I wanted to know everything about Rick Baker. What sort of beer he drank. What the first drafts of his stories looked like. What bars did he frequent? What he was like as a person. Was he as much of a bad-ass in real life as he was in his writing?  After I first discerned the work of Rick Baker I went on a  quest to collect all his books (prized copy is an autograph copy of the Rest of Baker's Best) and started buying them in bulk and started giving them to everyone I know. The two STAR journalists (known in the community) ripped him apart when I imparted my new found zeal. They called him an ass hole and a selfish prick and it hurt because no one likes to hear that your mentor was a prick esp. one whose work, thirty years later, remains as fresh as the ink it was typeset on.

More than anything else I wanted to know where Rick Baker was buried. For me, going to his grave and paying my respect and saying thank you was the equivalent of going to Jim Morrison's grave in Pere Lachaise.

John Armstrong knew Rick well. He smiled when I said his name.

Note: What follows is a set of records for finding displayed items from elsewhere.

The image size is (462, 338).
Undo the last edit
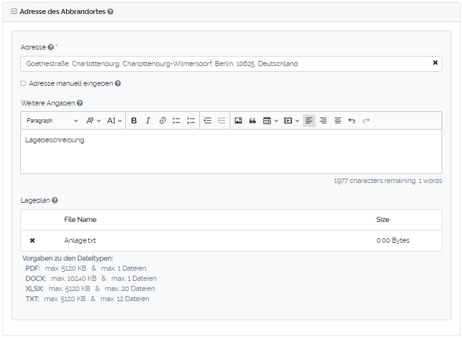point(352,121)

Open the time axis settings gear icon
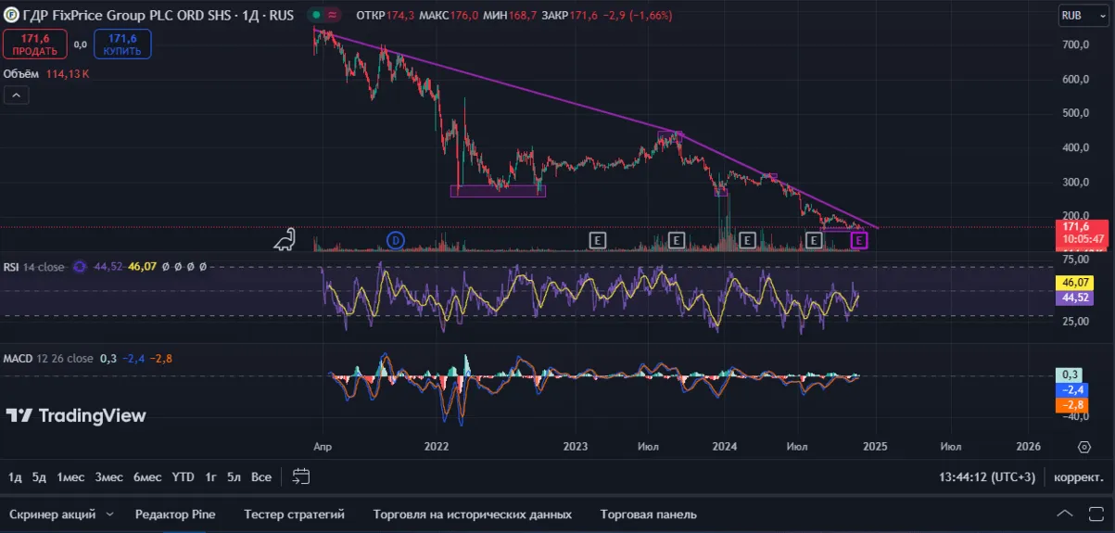(1083, 447)
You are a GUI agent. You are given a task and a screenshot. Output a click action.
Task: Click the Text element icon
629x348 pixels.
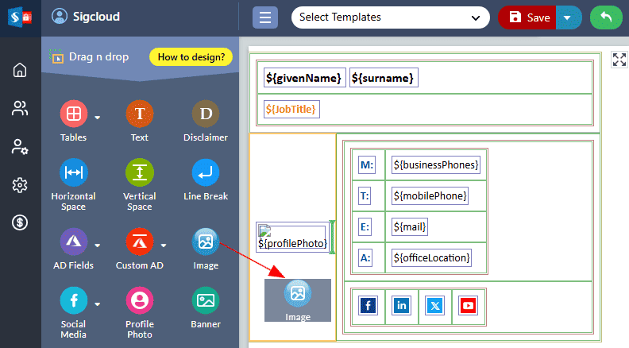[x=139, y=114]
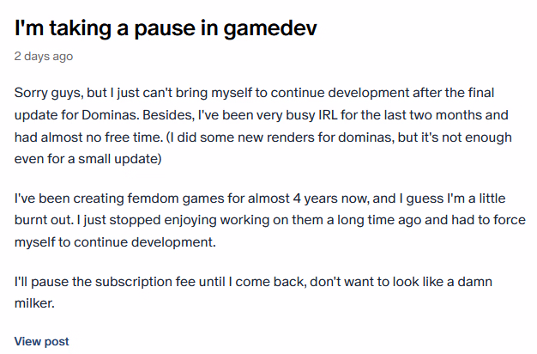Image resolution: width=537 pixels, height=354 pixels.
Task: Click 'even for a small update)' line
Action: [x=88, y=159]
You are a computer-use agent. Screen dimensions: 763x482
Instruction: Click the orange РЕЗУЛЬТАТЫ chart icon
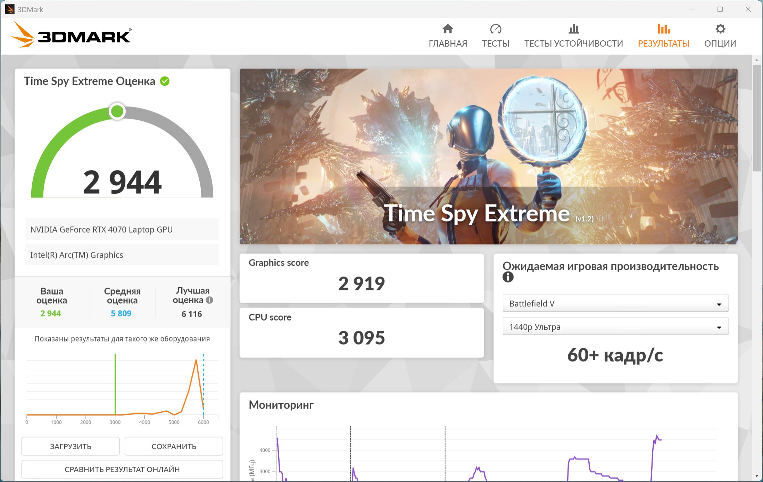pos(663,29)
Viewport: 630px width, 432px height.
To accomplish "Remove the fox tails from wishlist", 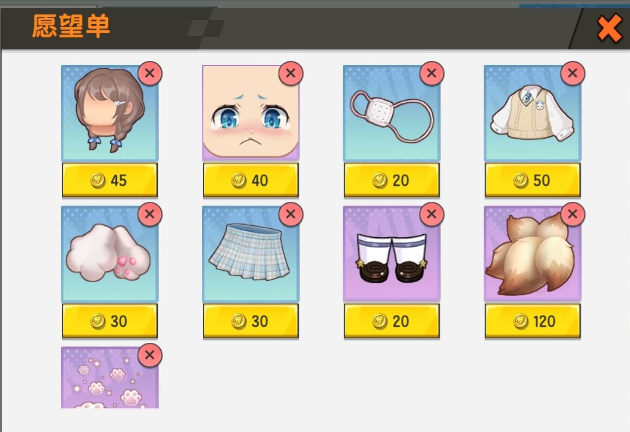I will [x=573, y=215].
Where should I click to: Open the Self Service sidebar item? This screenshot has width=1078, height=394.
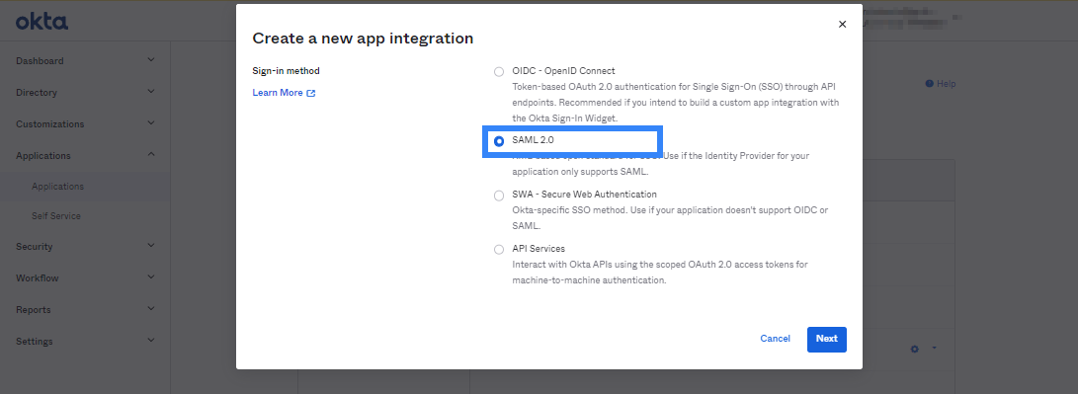55,216
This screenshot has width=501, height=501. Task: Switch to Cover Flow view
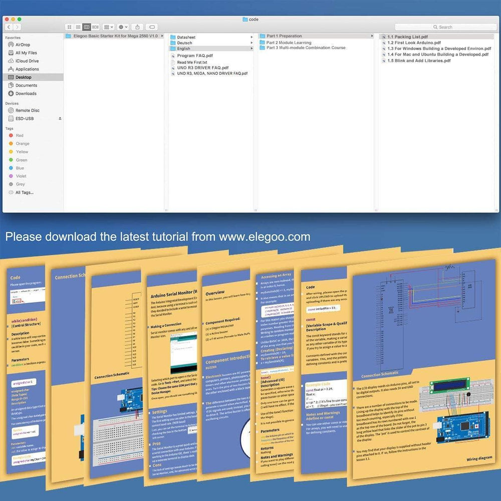[95, 27]
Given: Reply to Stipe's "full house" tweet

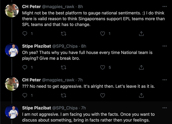Looking at the screenshot, I should pyautogui.click(x=25, y=67).
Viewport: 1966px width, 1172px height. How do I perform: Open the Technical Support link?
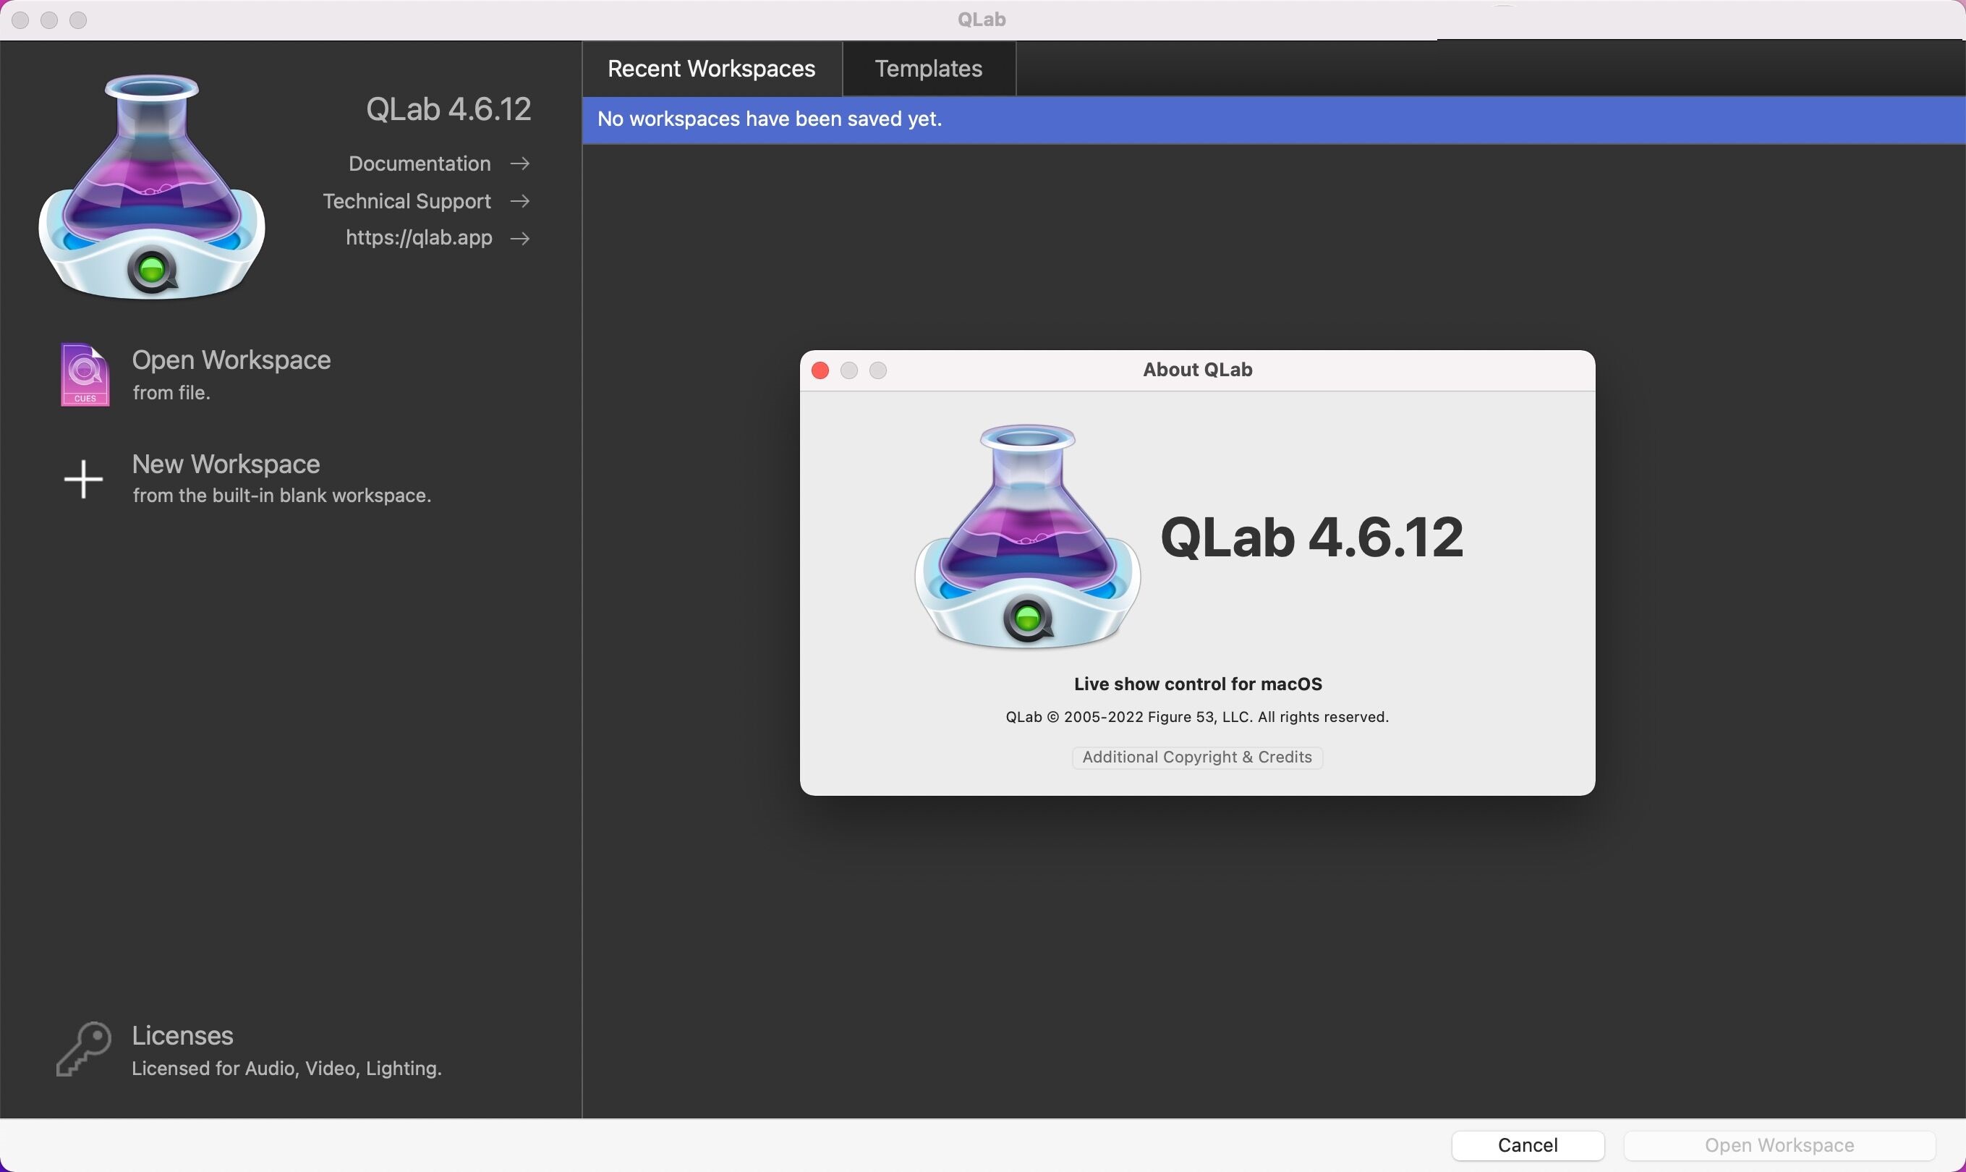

He said he used to meet Rick for drinks at the HofBrau. He remembered that Rick died during Lent  and spoke about the veil of looming sadness draped across the newsroom following his untimely demise. He wasn't able to tell me where (or if) Rick was buried but he seemed please that 'Young people' were reading the work of writers' who had encapsulated the pulse of this town.

Writers' he had edited into both publication and circulation.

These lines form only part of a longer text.